• Work request A:
Using the text on the Godard family disappearance below, decide whether each statement agrees with it: (i) Dr. Godard gave his neighbor the keys to his house. (ii) Dr. Godard told the boat's owner he would return on September 5. (iii) The customs officers saw both children asleep on the deck. Answer yes or no for each and quote the words of the text that settle it.
• Work request B:
In the text on the Godard family disappearance below, what more worrying finding did police make when they searched the VW camper?

• Text passage:
####################

UNEXPLAINED MYSTERIES

The strange mystery of the Godard family disappearance

On September 1, 1999, Dr. Yves Godard left his Caen, France, home and rented a yacht with his six-year-old daughter Camille, and his four-year-old son Marius. None of them have ever been seen since.

August 30, 1999 was the last day Dr. Yves Godard spent caring for his patients. He cleared his schedule for the following day before quitting his practice for the final time.

He spent August 31 taking his young children Marius (4) and Camille (6) to a nearby fishing hole.

On September 1, he packed his two children into his Volkswagen camper and drove them to the port town of Saint-Malo.

Before leaving, he stopped to chat to his neighbour Bernadette Chasles. He told Bernadette the family was going away for a few days and asked her to keep an eye on his cats. But he didn’t give her the keys to his house. Bernadette recalled seeing the children in the Volkswagen but not his wife, Marie-France.

In Saint-Malo, Dr. Godard had rented a boat. He left his camper in the marina parking lot, packed his kids in the 40-foot yacht called Nick, and told the owner he would be back on September 5. Then he put to sea.

The following day, September 2, Nick was stopped by French customs, who were doing a routine inspection. The customs officers noted that one of the kids was asleep on the deck. Dr. Godard told them his other child and wife were both asleep below deck as well.

One of the inspectors felt Godard’s demeanor was somehow unusual and decided to check his story with Nick‘s owner back in Saint-Malo. But everything checked out.

Saint Malo

 

Sailing

Over the course of the next three days, Nick was seen by witnesses along the coast of Brittany. No one had the faintest idea anyone was missing until The Askara found the dinghy with Dr. Godard’s check book on September 5.

By September 7, the Godards still had yet to return to the Saint-Malo marina with Nick, so police searched the VW camper. Inside, they found cleaning fluids and cloths that Yves had purchased in port but left in his car. More worryingly, they found large traces of blood and morphine.

####################

• Supplied data:
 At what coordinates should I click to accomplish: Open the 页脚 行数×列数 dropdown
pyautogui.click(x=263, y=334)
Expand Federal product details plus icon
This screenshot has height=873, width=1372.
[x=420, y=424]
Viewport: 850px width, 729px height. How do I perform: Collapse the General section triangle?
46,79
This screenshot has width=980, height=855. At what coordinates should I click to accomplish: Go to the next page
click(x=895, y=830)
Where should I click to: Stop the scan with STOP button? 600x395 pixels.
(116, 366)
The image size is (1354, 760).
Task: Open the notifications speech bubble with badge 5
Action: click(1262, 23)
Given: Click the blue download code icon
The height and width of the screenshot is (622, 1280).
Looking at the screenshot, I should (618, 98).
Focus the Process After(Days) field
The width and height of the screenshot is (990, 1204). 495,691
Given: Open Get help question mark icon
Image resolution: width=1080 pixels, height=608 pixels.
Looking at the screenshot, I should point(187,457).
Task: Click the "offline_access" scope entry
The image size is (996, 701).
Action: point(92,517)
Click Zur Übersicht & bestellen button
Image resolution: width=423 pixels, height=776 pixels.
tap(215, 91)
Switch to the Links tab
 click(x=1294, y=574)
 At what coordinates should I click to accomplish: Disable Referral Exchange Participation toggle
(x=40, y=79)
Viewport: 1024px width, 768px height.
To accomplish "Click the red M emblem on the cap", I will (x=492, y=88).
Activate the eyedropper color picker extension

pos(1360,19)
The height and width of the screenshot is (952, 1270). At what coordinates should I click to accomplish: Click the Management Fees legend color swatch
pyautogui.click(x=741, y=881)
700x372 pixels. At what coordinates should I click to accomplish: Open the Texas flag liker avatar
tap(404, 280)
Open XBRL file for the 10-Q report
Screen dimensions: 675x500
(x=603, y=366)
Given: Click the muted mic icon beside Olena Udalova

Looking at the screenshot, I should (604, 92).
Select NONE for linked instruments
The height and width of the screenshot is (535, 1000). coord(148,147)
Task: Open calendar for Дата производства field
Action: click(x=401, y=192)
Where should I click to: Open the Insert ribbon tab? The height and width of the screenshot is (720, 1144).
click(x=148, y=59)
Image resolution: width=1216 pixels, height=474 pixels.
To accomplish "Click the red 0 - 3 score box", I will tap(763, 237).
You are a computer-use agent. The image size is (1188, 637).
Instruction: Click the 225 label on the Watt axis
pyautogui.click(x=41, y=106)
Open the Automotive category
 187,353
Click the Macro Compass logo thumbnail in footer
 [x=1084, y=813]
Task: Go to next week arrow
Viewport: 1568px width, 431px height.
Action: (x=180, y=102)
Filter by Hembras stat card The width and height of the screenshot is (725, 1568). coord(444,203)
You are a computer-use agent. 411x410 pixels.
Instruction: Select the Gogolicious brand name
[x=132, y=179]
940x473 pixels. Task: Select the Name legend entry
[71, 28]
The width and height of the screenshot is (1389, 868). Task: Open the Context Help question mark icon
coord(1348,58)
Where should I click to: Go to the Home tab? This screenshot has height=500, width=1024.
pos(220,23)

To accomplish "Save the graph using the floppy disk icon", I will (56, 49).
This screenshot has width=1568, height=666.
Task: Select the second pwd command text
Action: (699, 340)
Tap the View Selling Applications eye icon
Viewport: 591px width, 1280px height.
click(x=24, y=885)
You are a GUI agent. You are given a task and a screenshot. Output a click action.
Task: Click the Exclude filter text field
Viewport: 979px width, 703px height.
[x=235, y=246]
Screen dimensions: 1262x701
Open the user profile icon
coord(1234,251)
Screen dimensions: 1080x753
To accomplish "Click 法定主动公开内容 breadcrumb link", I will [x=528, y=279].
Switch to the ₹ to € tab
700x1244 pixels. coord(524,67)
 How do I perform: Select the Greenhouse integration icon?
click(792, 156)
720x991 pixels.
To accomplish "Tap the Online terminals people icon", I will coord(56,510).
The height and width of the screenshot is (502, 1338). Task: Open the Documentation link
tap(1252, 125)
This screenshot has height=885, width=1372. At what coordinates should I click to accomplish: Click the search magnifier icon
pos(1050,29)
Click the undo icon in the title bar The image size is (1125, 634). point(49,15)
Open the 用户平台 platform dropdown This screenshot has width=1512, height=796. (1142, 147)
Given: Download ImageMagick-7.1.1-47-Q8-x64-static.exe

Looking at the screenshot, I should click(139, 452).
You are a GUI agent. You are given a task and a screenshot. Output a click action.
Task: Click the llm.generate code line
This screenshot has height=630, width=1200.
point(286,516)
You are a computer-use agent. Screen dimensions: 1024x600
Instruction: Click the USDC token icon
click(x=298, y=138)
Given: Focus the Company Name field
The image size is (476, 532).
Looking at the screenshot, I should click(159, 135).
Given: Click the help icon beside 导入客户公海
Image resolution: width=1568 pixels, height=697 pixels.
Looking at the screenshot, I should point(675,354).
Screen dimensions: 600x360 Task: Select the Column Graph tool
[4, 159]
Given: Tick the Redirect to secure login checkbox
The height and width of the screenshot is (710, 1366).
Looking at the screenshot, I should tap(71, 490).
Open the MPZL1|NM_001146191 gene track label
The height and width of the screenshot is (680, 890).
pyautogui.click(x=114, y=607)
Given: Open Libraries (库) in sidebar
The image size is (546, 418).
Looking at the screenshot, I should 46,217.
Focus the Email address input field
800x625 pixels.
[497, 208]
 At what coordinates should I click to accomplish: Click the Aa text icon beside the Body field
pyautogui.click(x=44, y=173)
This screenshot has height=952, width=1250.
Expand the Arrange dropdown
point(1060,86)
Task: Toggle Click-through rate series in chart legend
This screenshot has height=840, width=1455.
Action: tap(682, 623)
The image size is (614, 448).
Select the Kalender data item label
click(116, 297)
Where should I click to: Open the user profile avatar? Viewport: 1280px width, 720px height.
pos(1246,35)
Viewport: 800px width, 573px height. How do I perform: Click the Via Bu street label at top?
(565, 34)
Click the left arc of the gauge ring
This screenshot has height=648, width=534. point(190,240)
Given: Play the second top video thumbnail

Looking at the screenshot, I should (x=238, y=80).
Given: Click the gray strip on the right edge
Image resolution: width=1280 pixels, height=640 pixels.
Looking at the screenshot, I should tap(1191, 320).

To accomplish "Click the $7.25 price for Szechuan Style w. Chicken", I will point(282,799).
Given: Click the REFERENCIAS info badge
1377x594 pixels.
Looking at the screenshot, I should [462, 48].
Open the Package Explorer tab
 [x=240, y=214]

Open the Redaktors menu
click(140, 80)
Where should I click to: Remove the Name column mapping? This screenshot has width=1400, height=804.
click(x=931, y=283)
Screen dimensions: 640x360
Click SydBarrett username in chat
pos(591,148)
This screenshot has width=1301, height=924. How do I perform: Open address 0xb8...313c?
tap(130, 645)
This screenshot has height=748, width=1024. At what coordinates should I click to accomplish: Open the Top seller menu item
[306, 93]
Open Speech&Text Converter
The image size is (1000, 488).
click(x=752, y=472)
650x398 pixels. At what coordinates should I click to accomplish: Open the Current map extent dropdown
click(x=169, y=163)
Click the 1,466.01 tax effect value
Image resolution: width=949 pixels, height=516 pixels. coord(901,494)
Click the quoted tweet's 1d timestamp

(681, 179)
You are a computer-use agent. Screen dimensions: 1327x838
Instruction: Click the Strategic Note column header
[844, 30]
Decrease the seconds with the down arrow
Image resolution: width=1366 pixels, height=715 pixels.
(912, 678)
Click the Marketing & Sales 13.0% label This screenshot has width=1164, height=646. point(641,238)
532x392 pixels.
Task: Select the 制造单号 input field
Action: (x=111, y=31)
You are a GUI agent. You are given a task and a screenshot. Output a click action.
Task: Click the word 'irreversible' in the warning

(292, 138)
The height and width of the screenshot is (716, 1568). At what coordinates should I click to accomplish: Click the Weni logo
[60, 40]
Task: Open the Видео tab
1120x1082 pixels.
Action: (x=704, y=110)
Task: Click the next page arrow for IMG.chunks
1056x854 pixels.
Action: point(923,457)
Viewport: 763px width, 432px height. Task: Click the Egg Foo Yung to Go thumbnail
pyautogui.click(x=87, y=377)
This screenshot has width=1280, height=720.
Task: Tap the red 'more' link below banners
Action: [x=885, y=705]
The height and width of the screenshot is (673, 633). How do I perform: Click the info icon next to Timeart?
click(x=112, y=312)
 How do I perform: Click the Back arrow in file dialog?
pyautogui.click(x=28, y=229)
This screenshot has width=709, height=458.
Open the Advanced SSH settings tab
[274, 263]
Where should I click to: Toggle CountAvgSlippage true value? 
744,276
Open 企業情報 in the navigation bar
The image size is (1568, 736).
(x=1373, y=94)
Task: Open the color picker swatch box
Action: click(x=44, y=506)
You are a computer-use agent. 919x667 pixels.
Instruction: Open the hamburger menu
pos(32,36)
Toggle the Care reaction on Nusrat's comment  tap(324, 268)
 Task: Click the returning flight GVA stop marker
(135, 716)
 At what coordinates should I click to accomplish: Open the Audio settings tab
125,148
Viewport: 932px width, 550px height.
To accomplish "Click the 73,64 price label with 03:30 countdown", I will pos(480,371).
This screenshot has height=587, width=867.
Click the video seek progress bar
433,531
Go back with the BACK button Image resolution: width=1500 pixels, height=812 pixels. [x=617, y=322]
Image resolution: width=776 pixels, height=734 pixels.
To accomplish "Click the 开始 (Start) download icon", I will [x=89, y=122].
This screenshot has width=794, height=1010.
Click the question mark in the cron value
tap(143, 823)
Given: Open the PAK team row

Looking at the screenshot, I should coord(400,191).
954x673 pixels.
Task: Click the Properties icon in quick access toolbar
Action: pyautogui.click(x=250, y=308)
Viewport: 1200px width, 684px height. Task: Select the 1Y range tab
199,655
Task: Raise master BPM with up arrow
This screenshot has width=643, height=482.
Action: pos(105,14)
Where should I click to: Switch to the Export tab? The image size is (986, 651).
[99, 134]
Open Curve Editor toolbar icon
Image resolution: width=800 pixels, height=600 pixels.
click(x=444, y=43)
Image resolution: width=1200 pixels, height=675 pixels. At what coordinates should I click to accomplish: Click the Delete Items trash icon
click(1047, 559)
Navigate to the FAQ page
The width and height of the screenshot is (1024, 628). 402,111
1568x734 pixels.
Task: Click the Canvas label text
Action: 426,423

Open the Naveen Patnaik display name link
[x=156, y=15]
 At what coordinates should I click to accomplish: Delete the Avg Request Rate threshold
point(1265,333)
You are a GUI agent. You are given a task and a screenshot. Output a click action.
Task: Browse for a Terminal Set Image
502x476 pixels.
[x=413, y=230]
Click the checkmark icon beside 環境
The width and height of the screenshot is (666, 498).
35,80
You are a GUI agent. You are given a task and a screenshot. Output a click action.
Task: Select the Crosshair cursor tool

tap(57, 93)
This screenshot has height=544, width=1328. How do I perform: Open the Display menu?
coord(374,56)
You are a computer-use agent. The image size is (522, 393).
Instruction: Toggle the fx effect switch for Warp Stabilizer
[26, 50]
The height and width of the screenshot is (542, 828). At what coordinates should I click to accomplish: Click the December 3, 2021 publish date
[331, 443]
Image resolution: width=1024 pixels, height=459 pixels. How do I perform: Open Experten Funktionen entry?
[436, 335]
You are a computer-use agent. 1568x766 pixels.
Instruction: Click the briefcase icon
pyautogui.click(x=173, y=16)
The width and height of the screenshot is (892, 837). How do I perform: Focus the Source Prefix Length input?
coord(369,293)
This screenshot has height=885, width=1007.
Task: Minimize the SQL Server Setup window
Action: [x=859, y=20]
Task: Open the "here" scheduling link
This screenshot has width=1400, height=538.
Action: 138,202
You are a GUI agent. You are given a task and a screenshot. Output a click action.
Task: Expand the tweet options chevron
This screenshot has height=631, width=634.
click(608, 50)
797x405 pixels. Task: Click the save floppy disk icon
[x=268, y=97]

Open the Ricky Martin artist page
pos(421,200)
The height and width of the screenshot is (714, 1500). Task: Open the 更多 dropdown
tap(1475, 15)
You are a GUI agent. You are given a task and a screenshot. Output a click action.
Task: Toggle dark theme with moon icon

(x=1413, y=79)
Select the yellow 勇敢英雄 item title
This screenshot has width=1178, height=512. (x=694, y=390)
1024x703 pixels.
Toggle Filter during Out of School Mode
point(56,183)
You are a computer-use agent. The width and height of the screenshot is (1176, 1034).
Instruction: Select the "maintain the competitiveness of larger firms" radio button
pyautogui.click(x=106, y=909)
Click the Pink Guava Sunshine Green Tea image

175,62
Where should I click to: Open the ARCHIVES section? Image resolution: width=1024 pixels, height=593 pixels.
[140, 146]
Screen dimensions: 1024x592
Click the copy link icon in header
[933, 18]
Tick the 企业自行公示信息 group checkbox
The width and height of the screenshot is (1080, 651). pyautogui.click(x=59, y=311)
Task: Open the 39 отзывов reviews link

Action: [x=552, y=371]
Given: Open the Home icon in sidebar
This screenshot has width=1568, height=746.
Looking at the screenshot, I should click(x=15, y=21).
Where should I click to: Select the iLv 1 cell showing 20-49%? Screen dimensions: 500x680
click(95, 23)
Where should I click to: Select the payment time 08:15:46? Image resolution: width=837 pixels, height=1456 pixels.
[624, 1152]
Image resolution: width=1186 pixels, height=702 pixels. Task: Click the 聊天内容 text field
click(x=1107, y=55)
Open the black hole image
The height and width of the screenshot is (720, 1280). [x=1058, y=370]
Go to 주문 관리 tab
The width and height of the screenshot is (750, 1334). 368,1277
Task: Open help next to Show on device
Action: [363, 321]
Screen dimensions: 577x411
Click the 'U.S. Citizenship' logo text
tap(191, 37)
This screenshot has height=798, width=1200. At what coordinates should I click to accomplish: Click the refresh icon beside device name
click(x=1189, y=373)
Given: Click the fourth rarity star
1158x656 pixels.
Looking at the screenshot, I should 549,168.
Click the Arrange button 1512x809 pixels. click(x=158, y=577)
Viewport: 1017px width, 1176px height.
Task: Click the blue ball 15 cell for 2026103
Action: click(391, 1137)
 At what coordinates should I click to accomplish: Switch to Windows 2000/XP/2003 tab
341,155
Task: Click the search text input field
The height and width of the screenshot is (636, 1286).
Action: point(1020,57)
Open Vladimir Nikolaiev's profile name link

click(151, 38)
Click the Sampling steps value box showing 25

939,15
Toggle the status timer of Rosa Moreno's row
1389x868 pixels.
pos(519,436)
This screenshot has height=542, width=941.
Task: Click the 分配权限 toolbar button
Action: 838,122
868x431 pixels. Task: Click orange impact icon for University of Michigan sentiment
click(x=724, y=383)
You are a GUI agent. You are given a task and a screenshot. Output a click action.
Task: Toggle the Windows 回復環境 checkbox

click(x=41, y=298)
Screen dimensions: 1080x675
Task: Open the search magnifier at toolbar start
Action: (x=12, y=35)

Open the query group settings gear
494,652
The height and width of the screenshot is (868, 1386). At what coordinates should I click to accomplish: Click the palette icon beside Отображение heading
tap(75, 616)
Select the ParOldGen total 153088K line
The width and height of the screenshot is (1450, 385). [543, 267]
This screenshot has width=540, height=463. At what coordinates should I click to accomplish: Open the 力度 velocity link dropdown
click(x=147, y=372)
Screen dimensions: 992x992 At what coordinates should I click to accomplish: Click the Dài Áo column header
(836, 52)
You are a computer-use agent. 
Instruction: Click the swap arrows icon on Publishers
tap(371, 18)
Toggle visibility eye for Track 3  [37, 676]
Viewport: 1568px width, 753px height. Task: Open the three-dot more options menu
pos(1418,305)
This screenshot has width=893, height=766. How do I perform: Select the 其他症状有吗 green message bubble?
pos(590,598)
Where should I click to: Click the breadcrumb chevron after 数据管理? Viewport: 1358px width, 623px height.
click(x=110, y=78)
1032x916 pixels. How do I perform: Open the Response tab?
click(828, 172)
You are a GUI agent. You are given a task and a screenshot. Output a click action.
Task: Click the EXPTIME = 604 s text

####################

• Worked solution A:
(i) No: "But he didn’t give her the keys to his house."
(ii) Yes: "told the owner he would be back on September 5"
(iii) No: "The customs officers noted that one of the kids was asleep on the deck."

• Worked solution B:
They found large traces of blood and morphine.